FORUM KEADILAN – Partai politik (Parpol) merupakan organisasi legal dari suatu negara yang mempunyai kekuasaan tertentu yang juga memiliki peranan penting untuk negaranya. Tanpa adanya Parpol di negara yang demokratis, hal-hal yang bersangkutan dengan kelancaran politik tidak bisa berjalan dengan baik.
Dari masa awal pergerakan nasional hingga perkembangan partai-partai modern saat ini, sejarah partai politik mencerminkan perubahan sosial, politik, dan ideologis yang terjadi dalam masyarakat.
Masa Penjajahan Belanda
Partai politik sudah ada sejak zaman penjajahan belanda namun tidak secara langsung mengungkapkannya seperti organisasi Boedi Oetomo (Budi Utomo) (1908) dan Sarekat Islam (1911).

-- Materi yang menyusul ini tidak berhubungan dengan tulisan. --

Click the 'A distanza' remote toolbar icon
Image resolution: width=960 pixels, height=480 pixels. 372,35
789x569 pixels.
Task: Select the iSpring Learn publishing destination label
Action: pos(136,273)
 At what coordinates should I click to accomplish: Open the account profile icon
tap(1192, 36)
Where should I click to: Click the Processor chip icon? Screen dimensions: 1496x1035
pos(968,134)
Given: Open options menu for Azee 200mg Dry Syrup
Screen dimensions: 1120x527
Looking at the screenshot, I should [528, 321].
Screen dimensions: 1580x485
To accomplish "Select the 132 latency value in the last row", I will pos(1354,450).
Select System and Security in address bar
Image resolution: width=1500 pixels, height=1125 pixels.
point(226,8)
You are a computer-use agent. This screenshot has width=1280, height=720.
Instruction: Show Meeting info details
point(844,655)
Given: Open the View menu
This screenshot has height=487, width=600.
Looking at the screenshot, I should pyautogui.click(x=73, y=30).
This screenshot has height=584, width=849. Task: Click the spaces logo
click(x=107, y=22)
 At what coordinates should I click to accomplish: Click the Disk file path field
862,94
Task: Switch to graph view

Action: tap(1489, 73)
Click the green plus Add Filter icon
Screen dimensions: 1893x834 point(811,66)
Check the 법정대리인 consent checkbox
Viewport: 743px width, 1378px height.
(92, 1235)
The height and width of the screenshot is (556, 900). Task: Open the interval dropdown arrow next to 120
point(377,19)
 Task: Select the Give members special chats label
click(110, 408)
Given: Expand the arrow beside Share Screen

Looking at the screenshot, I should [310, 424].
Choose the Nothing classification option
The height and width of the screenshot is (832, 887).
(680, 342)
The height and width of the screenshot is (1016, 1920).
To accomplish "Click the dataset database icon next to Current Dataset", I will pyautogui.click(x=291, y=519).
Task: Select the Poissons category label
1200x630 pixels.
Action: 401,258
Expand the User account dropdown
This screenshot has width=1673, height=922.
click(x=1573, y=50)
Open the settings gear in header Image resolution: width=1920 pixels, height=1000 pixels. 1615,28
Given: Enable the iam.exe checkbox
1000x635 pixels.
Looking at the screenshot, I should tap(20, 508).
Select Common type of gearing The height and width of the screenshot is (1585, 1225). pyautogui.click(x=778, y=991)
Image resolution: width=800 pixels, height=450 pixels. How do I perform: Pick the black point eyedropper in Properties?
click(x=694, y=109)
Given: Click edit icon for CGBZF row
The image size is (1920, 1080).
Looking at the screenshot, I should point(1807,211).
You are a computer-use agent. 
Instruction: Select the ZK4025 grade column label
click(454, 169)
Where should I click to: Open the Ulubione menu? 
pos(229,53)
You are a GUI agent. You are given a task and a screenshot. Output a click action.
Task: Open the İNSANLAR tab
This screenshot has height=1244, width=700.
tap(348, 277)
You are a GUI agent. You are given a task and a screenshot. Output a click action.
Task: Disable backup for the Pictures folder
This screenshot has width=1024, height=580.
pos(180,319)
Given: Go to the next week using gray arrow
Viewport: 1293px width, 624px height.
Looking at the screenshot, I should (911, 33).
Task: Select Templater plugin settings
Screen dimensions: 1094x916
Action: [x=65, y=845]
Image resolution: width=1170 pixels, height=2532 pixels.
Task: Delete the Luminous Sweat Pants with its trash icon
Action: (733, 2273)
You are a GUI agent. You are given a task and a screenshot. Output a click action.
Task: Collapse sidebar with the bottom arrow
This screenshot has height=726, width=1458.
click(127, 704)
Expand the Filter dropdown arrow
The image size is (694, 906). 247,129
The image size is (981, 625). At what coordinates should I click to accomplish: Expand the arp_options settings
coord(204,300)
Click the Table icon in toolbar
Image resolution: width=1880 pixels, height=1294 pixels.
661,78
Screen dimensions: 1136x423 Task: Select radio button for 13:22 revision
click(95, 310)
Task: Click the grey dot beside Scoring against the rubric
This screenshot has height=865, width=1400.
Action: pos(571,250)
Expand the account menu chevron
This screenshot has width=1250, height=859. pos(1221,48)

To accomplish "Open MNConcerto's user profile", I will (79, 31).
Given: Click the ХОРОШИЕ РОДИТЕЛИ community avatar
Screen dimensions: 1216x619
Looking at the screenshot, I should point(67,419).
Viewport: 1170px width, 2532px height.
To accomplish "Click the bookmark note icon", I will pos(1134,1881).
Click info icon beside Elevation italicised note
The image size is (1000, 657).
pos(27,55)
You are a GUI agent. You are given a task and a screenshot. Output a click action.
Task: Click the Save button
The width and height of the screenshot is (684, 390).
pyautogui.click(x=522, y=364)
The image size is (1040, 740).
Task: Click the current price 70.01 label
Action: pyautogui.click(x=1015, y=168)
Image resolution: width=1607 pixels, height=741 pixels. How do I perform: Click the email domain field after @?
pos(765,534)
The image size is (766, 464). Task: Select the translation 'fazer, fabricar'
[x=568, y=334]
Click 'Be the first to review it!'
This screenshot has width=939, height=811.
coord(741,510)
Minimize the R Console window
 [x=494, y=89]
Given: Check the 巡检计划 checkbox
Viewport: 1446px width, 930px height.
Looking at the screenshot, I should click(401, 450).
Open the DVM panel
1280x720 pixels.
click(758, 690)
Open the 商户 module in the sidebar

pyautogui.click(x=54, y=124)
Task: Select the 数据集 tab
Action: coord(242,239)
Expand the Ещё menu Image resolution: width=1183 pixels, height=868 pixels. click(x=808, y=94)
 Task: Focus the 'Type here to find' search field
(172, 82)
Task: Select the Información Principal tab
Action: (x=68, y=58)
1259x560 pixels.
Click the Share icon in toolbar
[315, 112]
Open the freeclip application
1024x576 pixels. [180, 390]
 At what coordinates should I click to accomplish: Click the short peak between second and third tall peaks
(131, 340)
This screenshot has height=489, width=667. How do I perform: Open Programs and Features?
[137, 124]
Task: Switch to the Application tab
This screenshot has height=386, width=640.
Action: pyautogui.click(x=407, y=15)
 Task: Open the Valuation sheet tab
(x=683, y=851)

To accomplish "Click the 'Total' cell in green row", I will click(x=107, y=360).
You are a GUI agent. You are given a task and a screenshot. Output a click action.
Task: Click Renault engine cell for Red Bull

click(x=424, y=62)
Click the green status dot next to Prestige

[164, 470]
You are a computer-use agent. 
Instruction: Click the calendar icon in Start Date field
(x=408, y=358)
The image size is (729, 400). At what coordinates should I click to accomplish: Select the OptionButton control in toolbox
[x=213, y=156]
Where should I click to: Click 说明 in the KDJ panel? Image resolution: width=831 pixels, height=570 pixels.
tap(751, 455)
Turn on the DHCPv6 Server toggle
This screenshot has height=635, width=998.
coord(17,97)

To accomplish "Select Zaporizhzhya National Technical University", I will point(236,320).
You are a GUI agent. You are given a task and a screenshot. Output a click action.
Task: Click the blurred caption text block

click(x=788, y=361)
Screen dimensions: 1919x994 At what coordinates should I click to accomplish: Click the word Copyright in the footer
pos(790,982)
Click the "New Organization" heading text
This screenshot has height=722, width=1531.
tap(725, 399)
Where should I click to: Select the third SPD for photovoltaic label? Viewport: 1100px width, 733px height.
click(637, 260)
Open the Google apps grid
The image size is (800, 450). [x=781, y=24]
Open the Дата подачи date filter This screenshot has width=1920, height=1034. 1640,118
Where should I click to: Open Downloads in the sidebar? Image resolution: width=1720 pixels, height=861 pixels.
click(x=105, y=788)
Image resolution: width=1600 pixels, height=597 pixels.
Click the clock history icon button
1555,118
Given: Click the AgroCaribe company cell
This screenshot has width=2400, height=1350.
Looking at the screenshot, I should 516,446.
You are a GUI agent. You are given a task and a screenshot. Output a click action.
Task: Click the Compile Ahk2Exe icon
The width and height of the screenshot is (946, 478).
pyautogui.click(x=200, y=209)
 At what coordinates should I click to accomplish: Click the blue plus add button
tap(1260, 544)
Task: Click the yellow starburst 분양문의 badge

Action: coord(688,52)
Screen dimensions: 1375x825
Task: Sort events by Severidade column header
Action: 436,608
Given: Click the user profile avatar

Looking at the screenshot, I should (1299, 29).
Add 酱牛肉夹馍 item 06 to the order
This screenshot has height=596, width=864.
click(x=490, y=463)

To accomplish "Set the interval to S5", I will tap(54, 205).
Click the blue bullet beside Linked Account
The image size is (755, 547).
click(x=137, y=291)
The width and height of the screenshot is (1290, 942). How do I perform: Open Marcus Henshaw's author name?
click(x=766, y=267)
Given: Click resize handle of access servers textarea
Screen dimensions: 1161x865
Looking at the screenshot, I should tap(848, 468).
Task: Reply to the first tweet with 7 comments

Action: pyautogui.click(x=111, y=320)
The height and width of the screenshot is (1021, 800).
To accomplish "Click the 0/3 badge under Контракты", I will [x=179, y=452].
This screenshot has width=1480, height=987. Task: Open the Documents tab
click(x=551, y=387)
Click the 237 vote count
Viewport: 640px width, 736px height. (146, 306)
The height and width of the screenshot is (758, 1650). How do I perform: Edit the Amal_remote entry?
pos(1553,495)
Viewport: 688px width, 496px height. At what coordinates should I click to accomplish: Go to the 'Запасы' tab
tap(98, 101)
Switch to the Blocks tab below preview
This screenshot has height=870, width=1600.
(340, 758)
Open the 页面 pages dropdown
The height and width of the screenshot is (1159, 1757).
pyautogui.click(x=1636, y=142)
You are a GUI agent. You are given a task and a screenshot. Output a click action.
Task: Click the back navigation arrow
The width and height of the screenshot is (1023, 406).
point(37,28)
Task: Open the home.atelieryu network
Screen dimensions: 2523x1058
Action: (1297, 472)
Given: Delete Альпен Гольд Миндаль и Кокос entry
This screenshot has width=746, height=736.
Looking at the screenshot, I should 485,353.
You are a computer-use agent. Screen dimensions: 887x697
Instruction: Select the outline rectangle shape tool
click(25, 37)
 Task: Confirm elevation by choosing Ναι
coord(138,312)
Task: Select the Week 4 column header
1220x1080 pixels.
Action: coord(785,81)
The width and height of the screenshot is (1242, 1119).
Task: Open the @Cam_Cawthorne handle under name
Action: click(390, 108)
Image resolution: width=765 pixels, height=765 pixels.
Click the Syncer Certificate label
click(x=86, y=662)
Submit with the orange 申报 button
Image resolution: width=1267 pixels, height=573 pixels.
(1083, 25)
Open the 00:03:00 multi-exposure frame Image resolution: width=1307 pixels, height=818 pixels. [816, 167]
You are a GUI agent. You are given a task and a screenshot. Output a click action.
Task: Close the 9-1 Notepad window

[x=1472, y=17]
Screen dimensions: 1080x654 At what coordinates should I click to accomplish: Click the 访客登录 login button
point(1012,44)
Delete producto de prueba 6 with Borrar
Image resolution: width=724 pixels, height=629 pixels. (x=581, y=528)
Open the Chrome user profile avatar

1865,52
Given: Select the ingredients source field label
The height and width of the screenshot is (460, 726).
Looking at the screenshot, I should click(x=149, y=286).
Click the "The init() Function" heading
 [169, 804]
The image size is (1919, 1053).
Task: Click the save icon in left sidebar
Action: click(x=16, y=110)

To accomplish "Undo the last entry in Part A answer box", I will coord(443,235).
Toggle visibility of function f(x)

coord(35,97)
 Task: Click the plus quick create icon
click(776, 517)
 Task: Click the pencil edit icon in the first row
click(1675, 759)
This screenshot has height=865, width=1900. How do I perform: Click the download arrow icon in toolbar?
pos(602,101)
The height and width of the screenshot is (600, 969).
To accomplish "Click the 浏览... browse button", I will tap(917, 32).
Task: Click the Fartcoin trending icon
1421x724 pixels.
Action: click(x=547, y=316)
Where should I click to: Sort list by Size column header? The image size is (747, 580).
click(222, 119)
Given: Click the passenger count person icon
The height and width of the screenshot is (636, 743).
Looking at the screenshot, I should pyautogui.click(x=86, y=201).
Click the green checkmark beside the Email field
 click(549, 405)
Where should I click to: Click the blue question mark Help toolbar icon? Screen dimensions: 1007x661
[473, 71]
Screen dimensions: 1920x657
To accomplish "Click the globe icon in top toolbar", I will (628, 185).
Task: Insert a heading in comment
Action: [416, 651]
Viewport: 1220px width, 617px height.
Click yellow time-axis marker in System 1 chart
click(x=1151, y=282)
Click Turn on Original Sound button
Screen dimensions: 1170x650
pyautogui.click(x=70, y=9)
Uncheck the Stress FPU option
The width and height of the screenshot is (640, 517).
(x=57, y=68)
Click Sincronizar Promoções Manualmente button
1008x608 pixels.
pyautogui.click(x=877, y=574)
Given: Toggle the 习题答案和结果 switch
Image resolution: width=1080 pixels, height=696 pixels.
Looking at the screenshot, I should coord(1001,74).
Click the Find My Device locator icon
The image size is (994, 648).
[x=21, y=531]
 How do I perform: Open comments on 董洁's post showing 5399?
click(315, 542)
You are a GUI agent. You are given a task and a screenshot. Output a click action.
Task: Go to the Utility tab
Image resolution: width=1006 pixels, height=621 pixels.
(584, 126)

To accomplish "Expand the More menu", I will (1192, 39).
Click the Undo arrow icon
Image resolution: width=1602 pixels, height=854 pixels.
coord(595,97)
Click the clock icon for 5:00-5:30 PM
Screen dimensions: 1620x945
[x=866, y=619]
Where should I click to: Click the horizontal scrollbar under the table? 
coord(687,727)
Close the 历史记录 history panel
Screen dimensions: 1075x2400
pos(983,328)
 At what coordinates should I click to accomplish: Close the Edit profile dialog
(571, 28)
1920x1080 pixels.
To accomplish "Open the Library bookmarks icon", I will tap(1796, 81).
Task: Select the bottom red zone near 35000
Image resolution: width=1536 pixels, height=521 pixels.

Pengaruh Budi Utomo dan SI yang kuat pada akhirnya memunculkan organisasi politik pertama yakni Indische Partij, yang digawangi oleh Tiga Serangkai: Ernest Douwes Dekker, Tjipto Mangoenkoesoemo, dan Ki Hajar Dewantara.
Indische Partij didirikan pada 25 Desember 1912 dan menjadi inisiator dalam konteks organisasi sosial-politik di era Hindia Belanda. Menariknya, organisasi ini diisi oleh sekitar 7.000 orang yang berasal dari darah pribumi dan campuran.
Setelah itu, kemudian menyusul organisasi politik lain seperti Insulinde, Indische Sociaal Democratische Vereeniging (ISDV), Partai Komunis Indonesia (PKI), Partai Nasional Indonesia (PNI), Partai Indonesia Raya (Parindra), Partai Indonesia (Partindo), Indische Sociaal Democratische Partij (ISDP), Indische Katholijke Partij, Gerakan Rakyat Indonesia (Gerindo), dan Partai Rakyat Indonesia (PRI).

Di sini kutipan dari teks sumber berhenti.